— BEGIN Text passage —

Vesna (Cyrillic: Весна) was a mythological female character associated with youth and springtime in later Slavic mythology, particularly in the South Slavs. Along with her male companion Vesnik, she was associated with rituals conducted in rural areas during springtime.

==In mythology==
According to Slovene mythology, beautiful women called "vesnas" lived in palaces atop mountains where they discussed the fate of crops and of human inhabitants. A magical circle around their palaces kept them from leaving the mountain top except during February, when they would travel in wooden carts down to the valley below. Only certain people were capable of hearing them singing. People who snuck up to their mountain palaces might learn their fates, but risked an unpleasant end if they were caught by the vesnas.

It has been suggested that Vesna was originally a goddess representing the earth during the spring, making her an alternate form of Mokosh.

The character was documented in Croatia, Serbia, North Macedonia and Slovenia.

According to English author G. F. Abbott, Russian peasants from the 19th century celebrated the return of spring on March 1 by going out to the fields, carrying a clay figure of a lark on a pivot which had been decorated with flowers and singing songs about springtime ("the vernal season"), or vesna, a word for 'spring' inherited in Russian, Polish, Ukrainian, and Belarusian from Proto-Slavic *vesna.

— END Text passage —
— BEGIN Given data —

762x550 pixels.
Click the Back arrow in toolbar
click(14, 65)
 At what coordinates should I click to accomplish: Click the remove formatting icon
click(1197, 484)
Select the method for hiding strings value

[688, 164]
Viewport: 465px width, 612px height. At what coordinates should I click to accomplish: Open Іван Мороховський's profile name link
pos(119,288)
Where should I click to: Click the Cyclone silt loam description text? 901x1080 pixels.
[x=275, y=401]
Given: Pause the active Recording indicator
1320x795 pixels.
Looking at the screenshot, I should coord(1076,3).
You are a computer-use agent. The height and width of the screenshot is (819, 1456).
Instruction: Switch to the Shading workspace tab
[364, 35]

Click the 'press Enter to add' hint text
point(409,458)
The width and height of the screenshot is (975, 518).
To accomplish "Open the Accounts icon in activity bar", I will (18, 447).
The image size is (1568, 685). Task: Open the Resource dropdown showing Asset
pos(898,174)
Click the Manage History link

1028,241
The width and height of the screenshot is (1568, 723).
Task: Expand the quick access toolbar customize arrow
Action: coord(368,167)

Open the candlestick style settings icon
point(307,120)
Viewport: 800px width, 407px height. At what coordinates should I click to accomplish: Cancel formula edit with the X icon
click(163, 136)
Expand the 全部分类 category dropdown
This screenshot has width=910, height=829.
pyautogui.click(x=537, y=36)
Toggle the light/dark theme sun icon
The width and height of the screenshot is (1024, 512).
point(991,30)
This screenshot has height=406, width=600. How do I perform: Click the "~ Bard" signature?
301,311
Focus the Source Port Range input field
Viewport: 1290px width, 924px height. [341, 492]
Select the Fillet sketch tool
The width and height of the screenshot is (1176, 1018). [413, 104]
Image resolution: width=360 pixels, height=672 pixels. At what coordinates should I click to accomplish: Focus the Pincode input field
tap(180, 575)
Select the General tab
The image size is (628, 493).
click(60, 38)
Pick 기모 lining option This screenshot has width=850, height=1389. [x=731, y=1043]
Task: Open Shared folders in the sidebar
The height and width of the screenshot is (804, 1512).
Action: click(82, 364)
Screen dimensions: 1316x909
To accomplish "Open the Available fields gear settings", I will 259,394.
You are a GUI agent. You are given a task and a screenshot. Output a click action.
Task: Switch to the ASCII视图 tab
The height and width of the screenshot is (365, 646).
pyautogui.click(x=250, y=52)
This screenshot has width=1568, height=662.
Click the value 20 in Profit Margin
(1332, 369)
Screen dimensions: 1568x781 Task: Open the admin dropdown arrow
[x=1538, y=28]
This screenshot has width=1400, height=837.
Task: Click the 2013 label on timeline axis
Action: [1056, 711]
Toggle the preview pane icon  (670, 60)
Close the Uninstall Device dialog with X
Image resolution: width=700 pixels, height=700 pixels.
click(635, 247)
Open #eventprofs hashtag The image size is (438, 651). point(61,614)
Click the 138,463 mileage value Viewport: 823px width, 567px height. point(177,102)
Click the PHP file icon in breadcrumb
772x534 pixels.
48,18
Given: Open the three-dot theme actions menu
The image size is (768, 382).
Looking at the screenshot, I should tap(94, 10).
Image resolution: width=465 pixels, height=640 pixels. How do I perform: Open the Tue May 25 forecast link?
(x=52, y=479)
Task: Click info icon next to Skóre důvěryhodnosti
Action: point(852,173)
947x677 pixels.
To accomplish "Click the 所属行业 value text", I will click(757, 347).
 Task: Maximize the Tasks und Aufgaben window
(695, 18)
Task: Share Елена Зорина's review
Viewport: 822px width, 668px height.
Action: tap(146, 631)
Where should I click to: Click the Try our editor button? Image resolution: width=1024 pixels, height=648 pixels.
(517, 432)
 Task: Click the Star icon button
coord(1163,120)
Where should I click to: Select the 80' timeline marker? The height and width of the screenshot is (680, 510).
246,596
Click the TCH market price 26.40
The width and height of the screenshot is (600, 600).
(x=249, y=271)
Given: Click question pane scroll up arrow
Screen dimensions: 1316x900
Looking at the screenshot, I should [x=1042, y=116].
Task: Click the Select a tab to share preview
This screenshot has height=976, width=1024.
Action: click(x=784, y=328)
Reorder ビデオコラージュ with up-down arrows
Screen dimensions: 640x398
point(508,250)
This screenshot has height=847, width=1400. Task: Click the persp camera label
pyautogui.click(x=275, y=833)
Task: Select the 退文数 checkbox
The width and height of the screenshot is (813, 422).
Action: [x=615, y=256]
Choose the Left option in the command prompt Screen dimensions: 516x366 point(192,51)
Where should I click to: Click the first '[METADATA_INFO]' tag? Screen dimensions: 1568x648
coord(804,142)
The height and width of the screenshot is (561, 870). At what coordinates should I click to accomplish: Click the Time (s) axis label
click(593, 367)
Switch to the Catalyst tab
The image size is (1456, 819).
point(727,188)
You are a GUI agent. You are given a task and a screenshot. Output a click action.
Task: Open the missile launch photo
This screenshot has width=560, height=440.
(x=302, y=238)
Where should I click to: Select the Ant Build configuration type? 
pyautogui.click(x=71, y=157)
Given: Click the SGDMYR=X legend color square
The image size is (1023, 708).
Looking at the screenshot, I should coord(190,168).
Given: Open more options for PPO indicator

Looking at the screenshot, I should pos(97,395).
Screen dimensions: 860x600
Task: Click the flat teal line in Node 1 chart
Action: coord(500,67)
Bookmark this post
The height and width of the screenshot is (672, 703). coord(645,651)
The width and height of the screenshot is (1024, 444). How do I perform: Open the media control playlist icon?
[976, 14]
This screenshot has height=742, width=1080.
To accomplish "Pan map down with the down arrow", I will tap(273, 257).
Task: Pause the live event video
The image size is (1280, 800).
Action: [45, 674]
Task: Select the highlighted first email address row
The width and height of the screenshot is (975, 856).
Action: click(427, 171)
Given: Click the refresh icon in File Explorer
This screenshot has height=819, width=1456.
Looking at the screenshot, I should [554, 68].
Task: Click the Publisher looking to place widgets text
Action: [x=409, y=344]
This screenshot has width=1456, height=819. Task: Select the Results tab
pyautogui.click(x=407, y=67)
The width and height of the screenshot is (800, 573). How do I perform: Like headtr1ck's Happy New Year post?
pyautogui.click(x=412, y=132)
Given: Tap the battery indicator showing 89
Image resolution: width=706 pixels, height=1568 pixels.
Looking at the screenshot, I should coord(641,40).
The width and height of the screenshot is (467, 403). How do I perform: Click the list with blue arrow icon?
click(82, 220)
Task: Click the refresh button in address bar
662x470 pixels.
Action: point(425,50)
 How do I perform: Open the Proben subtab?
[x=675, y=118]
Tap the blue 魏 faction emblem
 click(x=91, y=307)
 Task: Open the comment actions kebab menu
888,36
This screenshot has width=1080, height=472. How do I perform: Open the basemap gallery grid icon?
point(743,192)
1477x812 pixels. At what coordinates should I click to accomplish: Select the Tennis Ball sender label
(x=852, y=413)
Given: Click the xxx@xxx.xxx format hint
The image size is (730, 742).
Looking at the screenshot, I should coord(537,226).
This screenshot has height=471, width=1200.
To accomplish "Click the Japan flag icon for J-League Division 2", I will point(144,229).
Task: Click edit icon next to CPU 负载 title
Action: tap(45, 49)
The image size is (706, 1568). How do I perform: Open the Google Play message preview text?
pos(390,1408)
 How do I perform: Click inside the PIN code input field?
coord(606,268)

— END Given data —

### Given exercise A
In the passage about Vesna, during which month could the vesnas leave their mountain top?
### Given exercise B
Continue the passage about Vesna from the point where it ends.

### Task output A
February.

### Task output B
==Legacy==

Today it is the poetic word for 'spring' in Slovene (where February is occasionally known as vesnar), Croatian, Czech and Slovak. In Serbo-Croatian variants, the word v(j)esnik (ultimately derived from Proto-Slavic *věstь, "message") is used to denote someone or something that heralds an upcoming event, commonly used in the collocation v(j)esnici proljeća ("heralds of spring") denoting early-blooming flowers such as snowdrops, crocuses and primulas.

The term is also used in the feminine name Vesna.

==In popular culture==
- The story of Vesna and the Sun Prince gave inspiration to the 1983 Czechoslovak short film A Ballad About Green Wood, directed by Jiří Barta.
- Vesna was featured on a Slovenian postage stamp that was sold in 80.000 units between 2005 and 2006.